3. **Multiply [T]BB' by [v]B to get [T(v)]B':**
```
[T(v)]B' = [ 2 -2 -1 ] [ 9/2 ] [ (2*9/2) + (-2*11/2) + (-1*-8) ] [ 9 - 11 + 8 ] [ 6 ]
[ 1 3 3 ] * [ 11/2 ] = [ (1*9/2) + (3*11/2) + (3*-8) ] = [ 21 - 24 ] = [ -3 ]
[ 1 3 3 ] [ -8 ] [ (1*9/2) + (3*11/2) + (3*-8) ] [ 21 - 24 ] = [ -3 ]
[ 1 -1 0 ] [ (1*9/2) + (-1*11/2) + (0*-8) ] [ -1 ] = [ -1 ]
```
So, `[T(v)]B' = (6, -3, -3, -1)`. These are the coordinates of `T(v)` using the `B'` building blocks.

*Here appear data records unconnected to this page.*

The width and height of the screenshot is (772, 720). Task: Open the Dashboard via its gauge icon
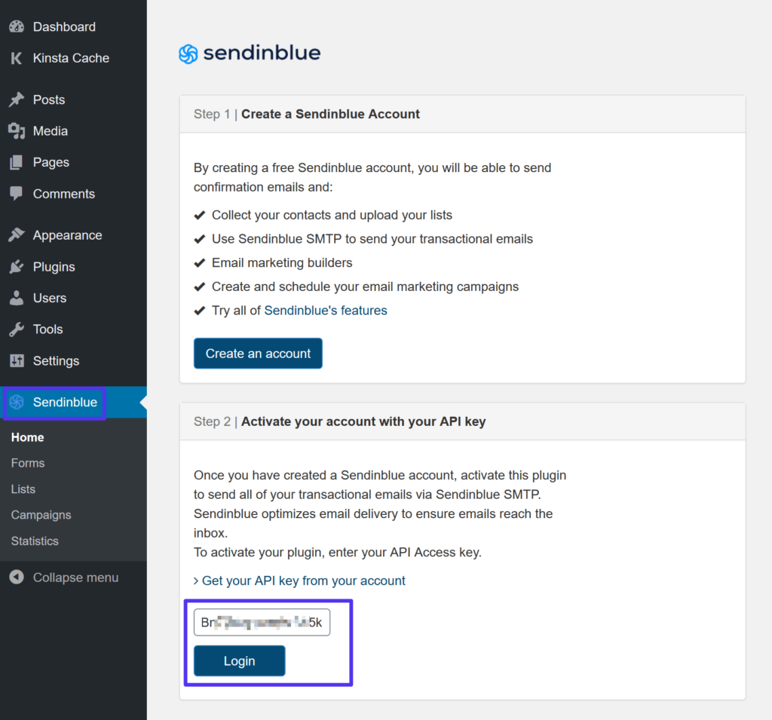17,26
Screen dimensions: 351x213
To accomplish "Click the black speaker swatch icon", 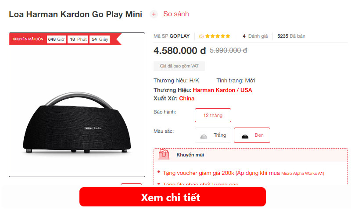I will tap(245, 136).
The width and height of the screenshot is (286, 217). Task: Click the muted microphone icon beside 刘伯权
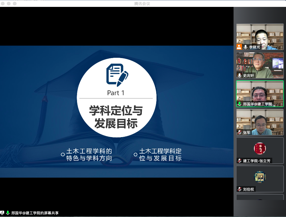[x=240, y=189]
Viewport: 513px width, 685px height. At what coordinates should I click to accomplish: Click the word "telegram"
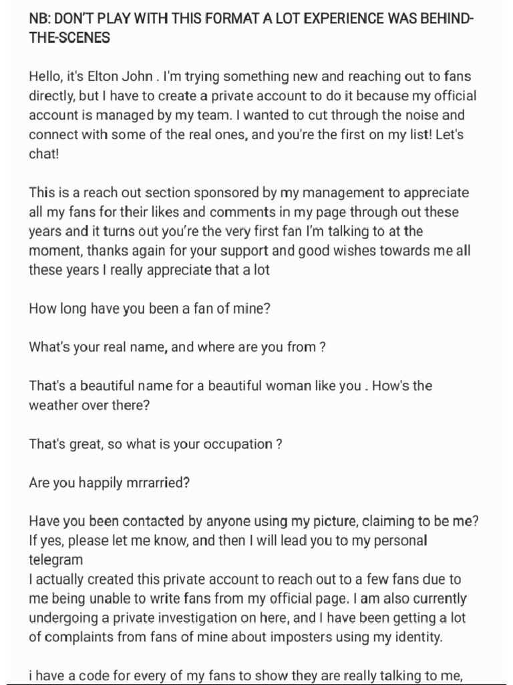pyautogui.click(x=56, y=560)
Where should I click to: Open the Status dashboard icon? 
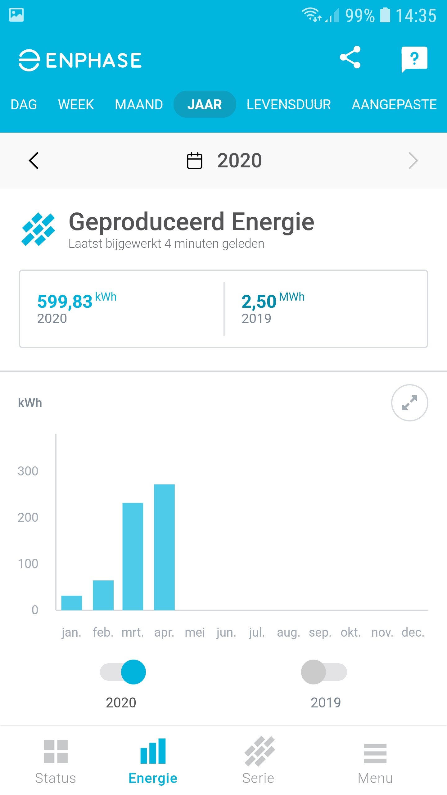tap(56, 752)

4. **Turn [T(v)]B' back into a regular vector (T(v)):**
We use the coordinates we just found with the `B'` vectors:
`T(v) = 6*(1,0,0,1) - 3*(0,1,0,1) - 3*(1,0,1,0) - 1*(1,1,0,0)`
`T(v) = (6,0,0,6) + (0,-3,0,-3) + (-3,0,-3,0) + (-1,-1,0,0)`
`T(v) = (6+0-3-1, 0-3+0-1, 0+0-3+0, 6-3+0+0)`
`T(v) = (2, -4, -3, 3)`

Both methods gave us the same answer, `(2, -4, -3, 3)`! That's a great sign that we did everything right!